» ASSIGNMENT: Using the data below, show every line where the word "computer" occurs.

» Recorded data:

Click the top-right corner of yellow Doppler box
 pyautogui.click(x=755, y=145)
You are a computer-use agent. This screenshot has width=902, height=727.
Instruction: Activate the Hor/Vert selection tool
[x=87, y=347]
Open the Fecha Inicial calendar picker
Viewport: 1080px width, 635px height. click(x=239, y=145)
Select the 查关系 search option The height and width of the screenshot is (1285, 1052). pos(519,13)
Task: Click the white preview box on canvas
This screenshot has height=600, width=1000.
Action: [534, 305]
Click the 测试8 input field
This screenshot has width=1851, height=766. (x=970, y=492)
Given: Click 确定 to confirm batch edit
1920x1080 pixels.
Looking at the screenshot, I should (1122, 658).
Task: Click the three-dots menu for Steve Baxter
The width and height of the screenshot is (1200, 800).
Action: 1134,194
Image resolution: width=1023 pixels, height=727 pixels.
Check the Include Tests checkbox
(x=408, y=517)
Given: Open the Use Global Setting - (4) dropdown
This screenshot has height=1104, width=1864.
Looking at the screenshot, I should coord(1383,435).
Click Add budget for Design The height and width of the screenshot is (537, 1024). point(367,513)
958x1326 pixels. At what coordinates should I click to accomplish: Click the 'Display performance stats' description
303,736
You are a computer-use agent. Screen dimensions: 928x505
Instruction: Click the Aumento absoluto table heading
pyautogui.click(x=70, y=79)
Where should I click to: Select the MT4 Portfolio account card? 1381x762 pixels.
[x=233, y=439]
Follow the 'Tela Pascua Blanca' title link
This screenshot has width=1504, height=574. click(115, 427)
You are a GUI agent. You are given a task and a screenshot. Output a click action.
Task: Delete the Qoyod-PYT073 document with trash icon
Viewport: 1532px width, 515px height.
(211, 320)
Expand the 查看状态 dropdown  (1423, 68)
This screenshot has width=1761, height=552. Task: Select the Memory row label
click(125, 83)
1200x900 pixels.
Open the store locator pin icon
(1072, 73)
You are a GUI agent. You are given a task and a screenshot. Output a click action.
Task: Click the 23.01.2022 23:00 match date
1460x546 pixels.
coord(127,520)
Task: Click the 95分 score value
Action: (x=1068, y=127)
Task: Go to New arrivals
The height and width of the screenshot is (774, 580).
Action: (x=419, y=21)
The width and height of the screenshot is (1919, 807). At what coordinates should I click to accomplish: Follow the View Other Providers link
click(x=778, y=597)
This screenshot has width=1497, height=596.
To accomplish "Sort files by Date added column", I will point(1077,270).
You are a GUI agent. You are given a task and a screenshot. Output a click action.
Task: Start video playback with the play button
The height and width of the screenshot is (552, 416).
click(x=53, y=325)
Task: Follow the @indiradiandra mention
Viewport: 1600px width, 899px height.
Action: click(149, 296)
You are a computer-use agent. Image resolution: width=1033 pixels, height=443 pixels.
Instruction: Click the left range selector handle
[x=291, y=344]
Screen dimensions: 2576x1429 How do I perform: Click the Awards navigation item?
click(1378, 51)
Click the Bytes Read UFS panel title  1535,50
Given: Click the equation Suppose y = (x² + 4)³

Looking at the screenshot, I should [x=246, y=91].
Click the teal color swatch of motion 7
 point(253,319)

» THE ANSWER:
You are a computer-use agent. This screenshot has width=902, height=727.
You are a computer-use agent. Screen dimensions: 928x505
You are a computer-use agent. Image resolution: width=1033 pixels, height=443 pixels.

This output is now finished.